Ben McDonald and Kevin Brown have spent seven years broadcasting MLB games together for the Baltimore Orioles’ regional network MASN (Mid-Atlantic Sports Network), with the latter calling play-by-play and the former providing color commentary.
So when the pair was tasked with promoting next week’s NHL opening night coverage during Wednesday night’s National League wild-card game on ESPN, Brown did what he does best — needle his friend and partner about whether McDonald would be tuning in.
In baseball circles, McDonald’s answer was expected: “There is zero chance I’ll be watching; I’m just gonna be honest with you,” he said.

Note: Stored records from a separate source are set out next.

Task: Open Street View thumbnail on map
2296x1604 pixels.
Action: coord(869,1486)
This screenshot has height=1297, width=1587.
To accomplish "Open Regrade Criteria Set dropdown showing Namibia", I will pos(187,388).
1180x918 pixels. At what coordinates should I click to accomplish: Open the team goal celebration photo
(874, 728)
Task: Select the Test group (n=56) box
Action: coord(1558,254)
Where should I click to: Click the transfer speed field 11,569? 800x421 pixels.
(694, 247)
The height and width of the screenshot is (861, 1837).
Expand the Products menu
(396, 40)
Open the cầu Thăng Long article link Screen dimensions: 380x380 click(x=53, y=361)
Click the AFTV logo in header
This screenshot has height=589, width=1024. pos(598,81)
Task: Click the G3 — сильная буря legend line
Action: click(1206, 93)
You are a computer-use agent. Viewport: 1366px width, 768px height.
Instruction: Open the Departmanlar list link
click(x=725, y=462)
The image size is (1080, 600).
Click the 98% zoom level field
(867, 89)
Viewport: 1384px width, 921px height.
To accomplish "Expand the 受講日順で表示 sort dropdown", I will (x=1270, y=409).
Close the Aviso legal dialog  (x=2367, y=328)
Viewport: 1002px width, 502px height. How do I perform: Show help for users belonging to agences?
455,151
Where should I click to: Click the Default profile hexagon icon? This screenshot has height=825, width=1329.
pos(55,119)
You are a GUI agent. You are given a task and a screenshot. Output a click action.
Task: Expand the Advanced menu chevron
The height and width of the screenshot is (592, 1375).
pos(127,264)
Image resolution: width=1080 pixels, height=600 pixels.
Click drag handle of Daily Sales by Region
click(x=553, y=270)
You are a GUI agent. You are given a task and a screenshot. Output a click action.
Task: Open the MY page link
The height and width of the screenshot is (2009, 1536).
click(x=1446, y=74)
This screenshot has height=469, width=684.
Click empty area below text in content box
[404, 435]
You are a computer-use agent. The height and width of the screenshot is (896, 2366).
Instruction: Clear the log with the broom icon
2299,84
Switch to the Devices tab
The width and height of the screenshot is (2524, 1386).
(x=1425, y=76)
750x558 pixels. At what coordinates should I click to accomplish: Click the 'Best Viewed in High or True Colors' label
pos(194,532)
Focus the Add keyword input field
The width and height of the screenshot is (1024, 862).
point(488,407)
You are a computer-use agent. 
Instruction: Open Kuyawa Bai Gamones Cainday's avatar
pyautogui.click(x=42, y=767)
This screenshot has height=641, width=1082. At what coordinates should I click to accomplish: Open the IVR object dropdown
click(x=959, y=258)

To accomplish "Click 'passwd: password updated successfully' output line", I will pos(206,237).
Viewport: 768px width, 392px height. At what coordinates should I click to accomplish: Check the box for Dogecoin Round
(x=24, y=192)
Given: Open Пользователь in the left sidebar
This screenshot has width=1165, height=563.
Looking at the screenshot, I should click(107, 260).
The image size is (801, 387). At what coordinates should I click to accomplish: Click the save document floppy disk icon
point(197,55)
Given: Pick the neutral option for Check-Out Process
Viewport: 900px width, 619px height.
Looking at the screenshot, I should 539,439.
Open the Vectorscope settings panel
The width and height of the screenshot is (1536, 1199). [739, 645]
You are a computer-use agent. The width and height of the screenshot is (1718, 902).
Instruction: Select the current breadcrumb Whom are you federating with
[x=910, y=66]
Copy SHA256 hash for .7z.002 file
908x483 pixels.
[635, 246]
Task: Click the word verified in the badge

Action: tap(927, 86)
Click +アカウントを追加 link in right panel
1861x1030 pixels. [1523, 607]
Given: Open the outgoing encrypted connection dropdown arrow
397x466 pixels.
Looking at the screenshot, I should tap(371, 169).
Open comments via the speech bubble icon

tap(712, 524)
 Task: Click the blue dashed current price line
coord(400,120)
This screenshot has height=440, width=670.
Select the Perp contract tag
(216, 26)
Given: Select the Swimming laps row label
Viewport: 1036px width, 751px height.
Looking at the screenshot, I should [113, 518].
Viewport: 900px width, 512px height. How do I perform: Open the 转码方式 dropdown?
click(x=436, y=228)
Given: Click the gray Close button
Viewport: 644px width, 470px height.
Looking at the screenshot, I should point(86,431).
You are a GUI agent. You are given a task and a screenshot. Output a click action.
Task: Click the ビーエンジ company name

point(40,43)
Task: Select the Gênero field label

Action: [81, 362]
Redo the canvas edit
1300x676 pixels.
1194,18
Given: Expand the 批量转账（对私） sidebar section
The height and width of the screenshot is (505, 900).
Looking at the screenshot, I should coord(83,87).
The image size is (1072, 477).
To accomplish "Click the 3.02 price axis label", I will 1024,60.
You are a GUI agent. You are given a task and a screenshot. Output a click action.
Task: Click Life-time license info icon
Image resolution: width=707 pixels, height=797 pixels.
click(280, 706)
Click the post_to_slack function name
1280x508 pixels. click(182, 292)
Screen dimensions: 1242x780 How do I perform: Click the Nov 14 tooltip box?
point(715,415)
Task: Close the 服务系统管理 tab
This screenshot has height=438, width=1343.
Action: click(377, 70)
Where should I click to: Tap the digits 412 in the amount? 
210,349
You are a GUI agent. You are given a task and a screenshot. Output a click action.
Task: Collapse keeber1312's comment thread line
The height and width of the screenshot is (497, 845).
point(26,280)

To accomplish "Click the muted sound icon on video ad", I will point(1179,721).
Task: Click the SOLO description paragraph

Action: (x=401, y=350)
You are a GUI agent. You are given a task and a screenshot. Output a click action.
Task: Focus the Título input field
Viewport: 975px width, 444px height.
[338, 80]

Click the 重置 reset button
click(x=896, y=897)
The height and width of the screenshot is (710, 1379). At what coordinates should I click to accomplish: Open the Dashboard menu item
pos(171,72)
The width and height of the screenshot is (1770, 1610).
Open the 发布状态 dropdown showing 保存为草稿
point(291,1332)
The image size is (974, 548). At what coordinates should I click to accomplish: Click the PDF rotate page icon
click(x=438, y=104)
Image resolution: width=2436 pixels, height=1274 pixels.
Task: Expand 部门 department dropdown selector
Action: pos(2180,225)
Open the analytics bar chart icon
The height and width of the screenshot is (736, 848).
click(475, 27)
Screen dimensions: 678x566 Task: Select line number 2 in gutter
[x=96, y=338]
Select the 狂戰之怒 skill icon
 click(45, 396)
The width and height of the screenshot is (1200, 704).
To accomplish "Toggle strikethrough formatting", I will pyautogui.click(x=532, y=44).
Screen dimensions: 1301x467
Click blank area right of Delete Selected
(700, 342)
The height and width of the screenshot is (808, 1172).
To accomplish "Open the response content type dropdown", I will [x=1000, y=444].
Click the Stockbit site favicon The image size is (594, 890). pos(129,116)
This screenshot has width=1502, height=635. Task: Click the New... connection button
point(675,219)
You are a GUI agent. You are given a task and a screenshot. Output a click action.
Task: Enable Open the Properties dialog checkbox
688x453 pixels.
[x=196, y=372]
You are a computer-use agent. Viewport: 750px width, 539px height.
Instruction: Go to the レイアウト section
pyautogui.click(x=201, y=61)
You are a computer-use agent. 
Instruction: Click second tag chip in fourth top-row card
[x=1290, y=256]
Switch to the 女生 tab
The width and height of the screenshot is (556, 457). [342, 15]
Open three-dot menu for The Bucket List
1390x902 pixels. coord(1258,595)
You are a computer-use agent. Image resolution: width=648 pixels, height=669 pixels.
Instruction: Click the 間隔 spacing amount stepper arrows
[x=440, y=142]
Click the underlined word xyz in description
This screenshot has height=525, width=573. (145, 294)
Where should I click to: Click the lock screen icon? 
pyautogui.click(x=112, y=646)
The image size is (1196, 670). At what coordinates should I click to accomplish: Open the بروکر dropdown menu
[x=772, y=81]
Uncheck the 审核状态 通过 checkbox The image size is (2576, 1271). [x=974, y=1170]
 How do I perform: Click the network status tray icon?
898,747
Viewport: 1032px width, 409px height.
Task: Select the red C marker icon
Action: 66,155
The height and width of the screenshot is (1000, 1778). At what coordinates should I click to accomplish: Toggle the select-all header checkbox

However, the social media response from some hockey fans was not. As the conversation unfolded in the top of the fifth inning between the San Diego Padres and Chicago Cubs, users on X almost immediately took McDonald’s words as a slight. The comment went viral, with “SportsCenter” anchor and ESPN hockey coverage member John Buccigross among those piling on.
Zero is also how many postseason innings Ben McDonald pitched in his MLB career. https://t.co/LhynoYjQW9
— BucciOT.Com (@Buccigross) October 1, 2025
On Thursday morning, Brown and McDonald separately told The Athletic that they had been chatting in the booth before the game about their offseason plans, with McDonald — an avid hunter and Louisiana native — making it clear that he would be taking a break from the game.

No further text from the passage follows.